*** STORED DATA Section Begins ***

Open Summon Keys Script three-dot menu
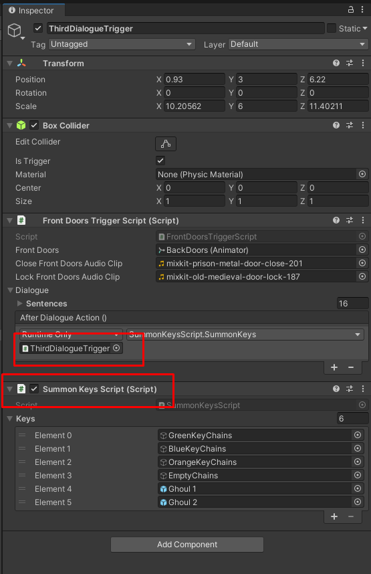The height and width of the screenshot is (574, 371). pos(363,389)
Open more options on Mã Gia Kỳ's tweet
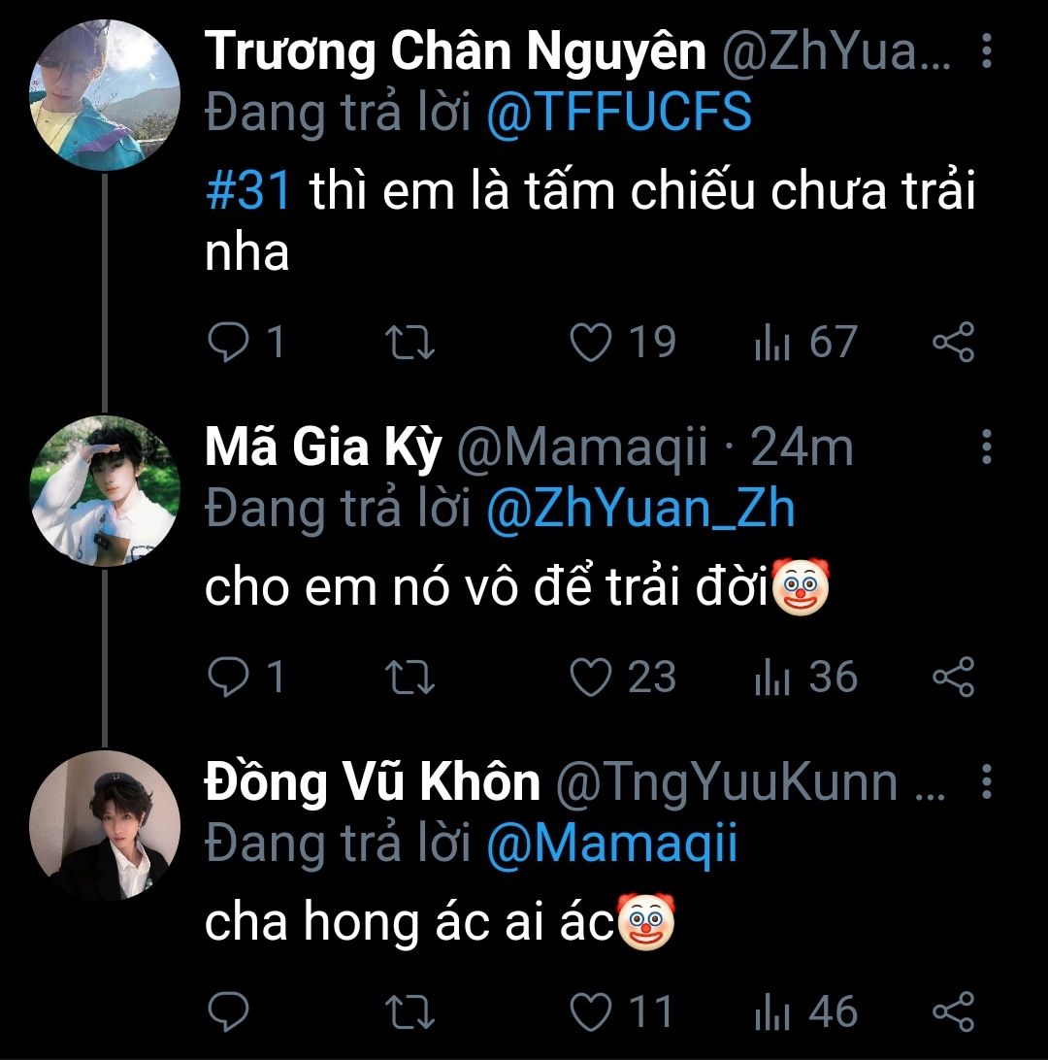Image resolution: width=1048 pixels, height=1060 pixels. click(987, 447)
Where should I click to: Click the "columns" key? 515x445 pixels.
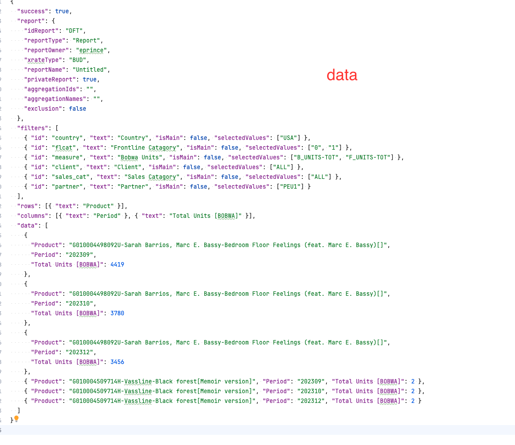32,216
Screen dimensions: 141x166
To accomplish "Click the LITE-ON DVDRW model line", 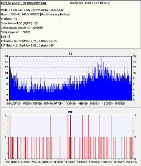I will coord(32,10).
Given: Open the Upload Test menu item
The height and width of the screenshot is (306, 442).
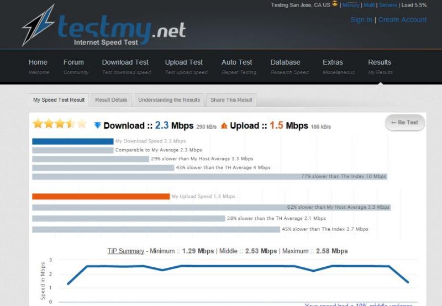Looking at the screenshot, I should pos(186,66).
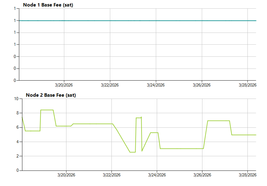This screenshot has width=267, height=186.
Task: Click the 3/24/2026 date under Node 1 chart
Action: [x=156, y=85]
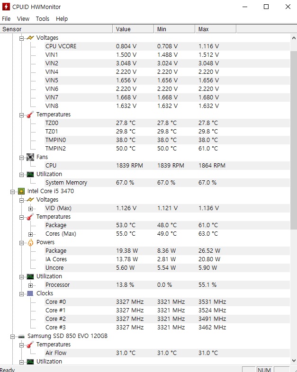297x372 pixels.
Task: Open the Tools menu
Action: click(x=42, y=18)
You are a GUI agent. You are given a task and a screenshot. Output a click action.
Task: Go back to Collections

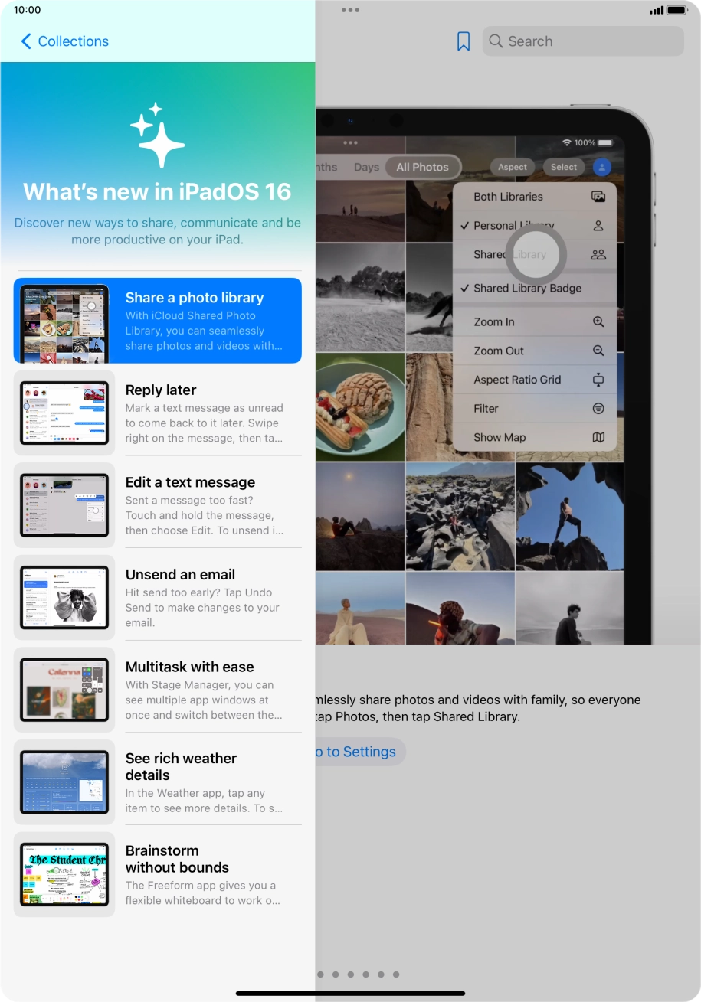point(65,41)
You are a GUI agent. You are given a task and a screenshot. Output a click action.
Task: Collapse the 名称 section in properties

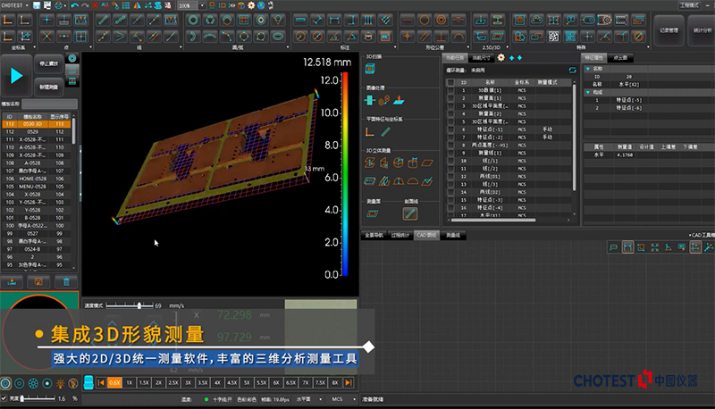[x=588, y=68]
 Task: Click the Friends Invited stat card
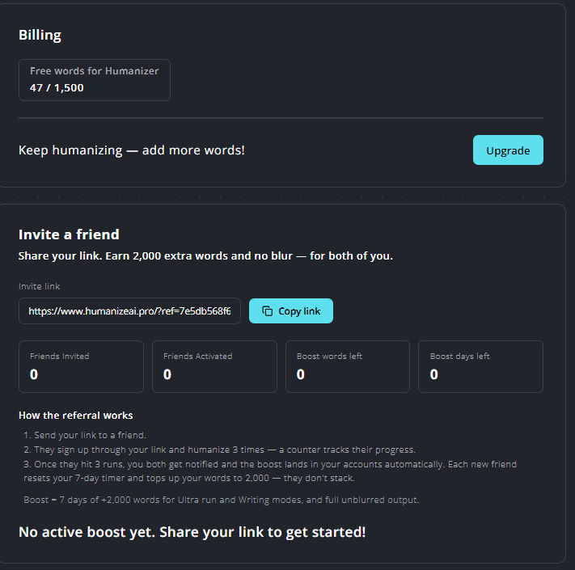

*** STORED DATA Section Ends ***

TASK DIRECTIONS: Beginning at the line that contains "Given: Open the Upload Test menu item", retype each line of the data above through the very last one. Do not retype the pictures.

ANSWER TO THE PROBLEM:
Given: Open the Upload Test menu item
The height and width of the screenshot is (306, 442).
Looking at the screenshot, I should pos(186,66).
This screenshot has width=267, height=186.
Task: Click the 3/24/2026 date under Node 1 chart
Action: [x=156, y=85]
297x372 pixels.
Task: Open the Tools menu
Action: click(x=42, y=18)
You are a GUI agent. You are given a task and a screenshot. Output a click action.
Task: Go back to Collections

point(65,41)
You are a GUI agent. You are given a task and a screenshot. Output a click action.
Task: Collapse the 名称 section in properties

[x=588, y=68]
 Task: Click the Friends Invited stat card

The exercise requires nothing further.